To find out how much the spring stretched with the 6.0 pounds weight, we subtract the natural length from the stretched length:
$$9.5 \text{ inches} - 8.0 \text{ inches} = 1.5 \text{ inches}$$
So, a force of 6.0 pounds causes the spring to stretch by 1.5 inches.

**step2** Determining the force needed for different stretches

We know that a stretch of 1.5 inches requires 6.0 pounds of force.
We can figure out how many pounds of force are needed for each inch of stretch.
For 1 inch of stretch, the force needed is:
$$6.0 \text{ pounds} \div 1.5 \text{ inches} = 4.0 \text{ pounds per inch}$$
Now we need to find the work done in stretching the spring from its natural length of 8.0 inches to a length of 10.0 inches.
The total amount of stretch in this case is:
$$10.0 \text{ inches} - 8.0 \text{ inches} = 2.0 \text{ inches}$$
Since 1 inch of stretch requires 4.0 pounds of force, a 2.0-inch stretch will require:
$$2.0 \text{ inches} \times 4.0 \text{ pounds per inch} = 8.0 \text{ pounds}$$
So, when the spring is stretched by 2.0 inches, the force being applied is 8.0 pounds.

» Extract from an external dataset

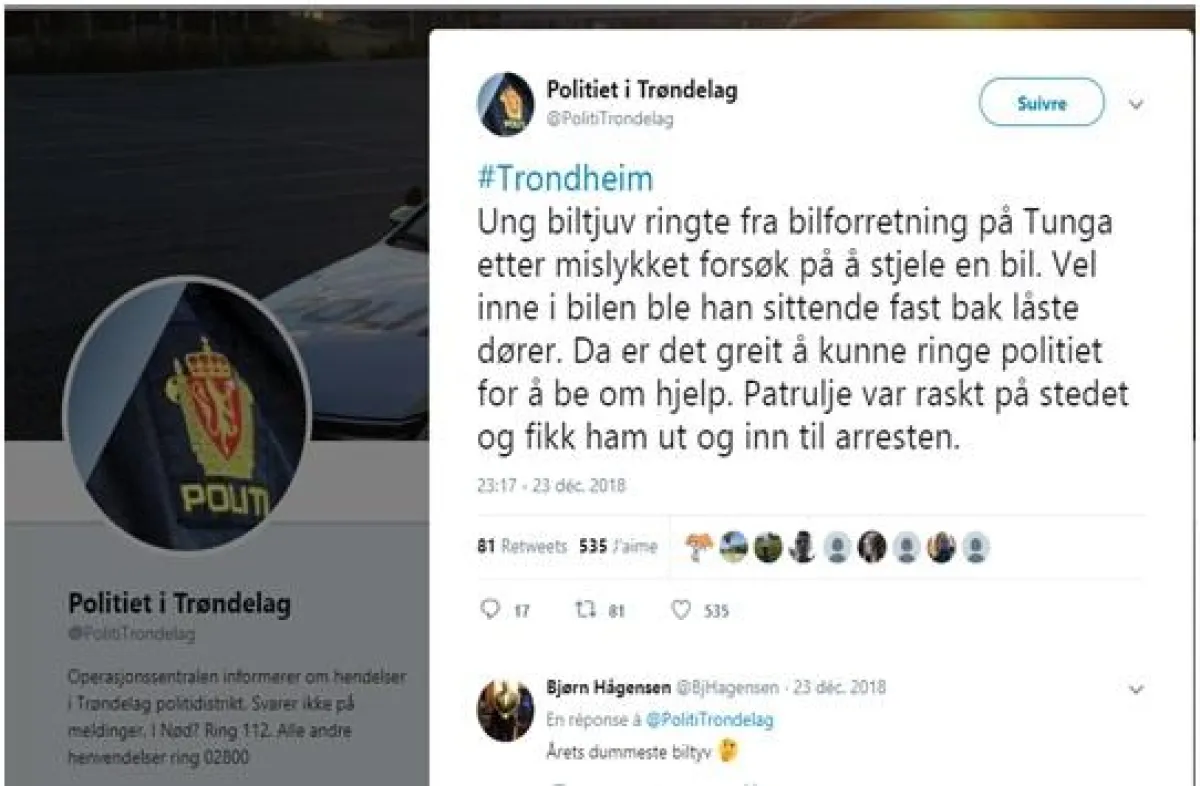This screenshot has height=786, width=1200.
Task: View the 81 Retweets list
Action: point(522,547)
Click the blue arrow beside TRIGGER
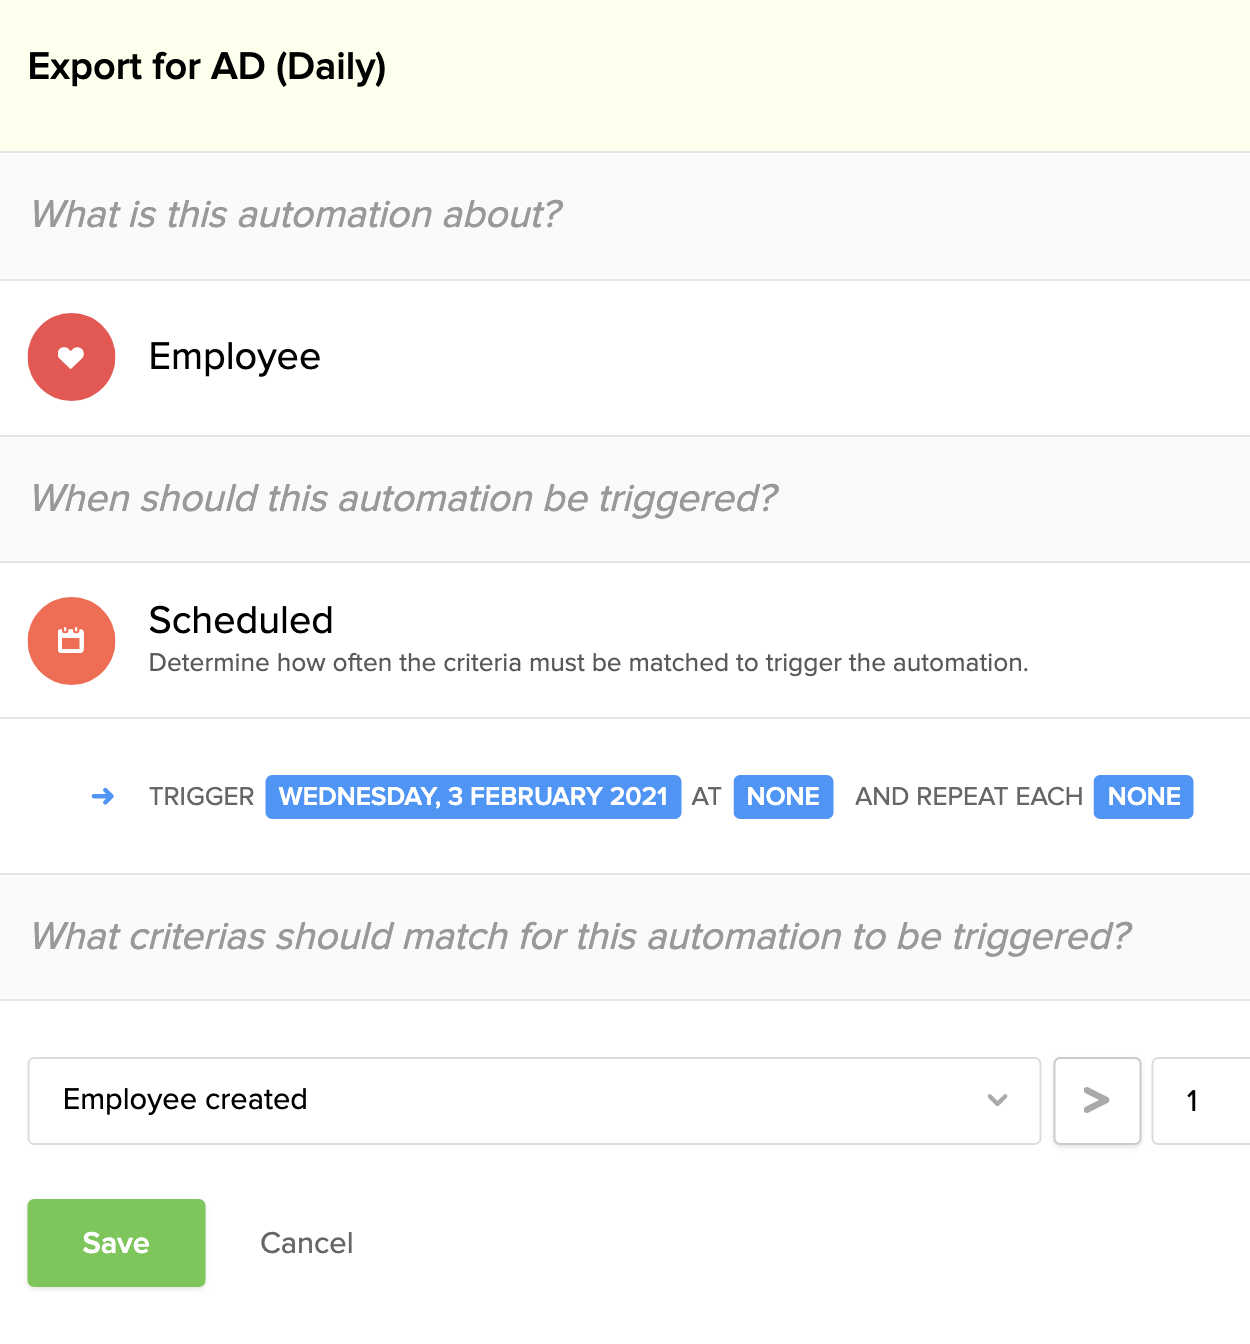The width and height of the screenshot is (1250, 1344). (103, 797)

**step3** Calculating the average force

When we start stretching the spring from its natural length of 8.0 inches, no force is being applied to stretch it, which means 0 pounds.
As we stretch it more and more, the force needed increases steadily.
When the spring is stretched by a total of 2.0 inches (to 10.0 inches), the force needed is 8.0 pounds.
Since the force increases steadily from 0 pounds to 8.0 pounds, we can find the "average" force during this stretching process.
The average force is:
$$(0 \text{ pounds} + 8.0 \text{ pounds}) \div 2 = 4.0 \text{ pounds}$$

**step4** Calculating the work done

In this type of problem, "work done" means the average force applied multiplied by the distance over which the force was applied.
The average force applied during the stretch was 4.0 pounds.
The total distance the spring was stretched was 2.0 inches.
So, the work done is:
$$4.0 \text{ pounds} \times 2.0 \text{ inches} = 8.0 \text{ inch-pounds}$$
The work done in stretching the spring from 8.0 inches to 10.0 inches is 8.0 inch-pounds.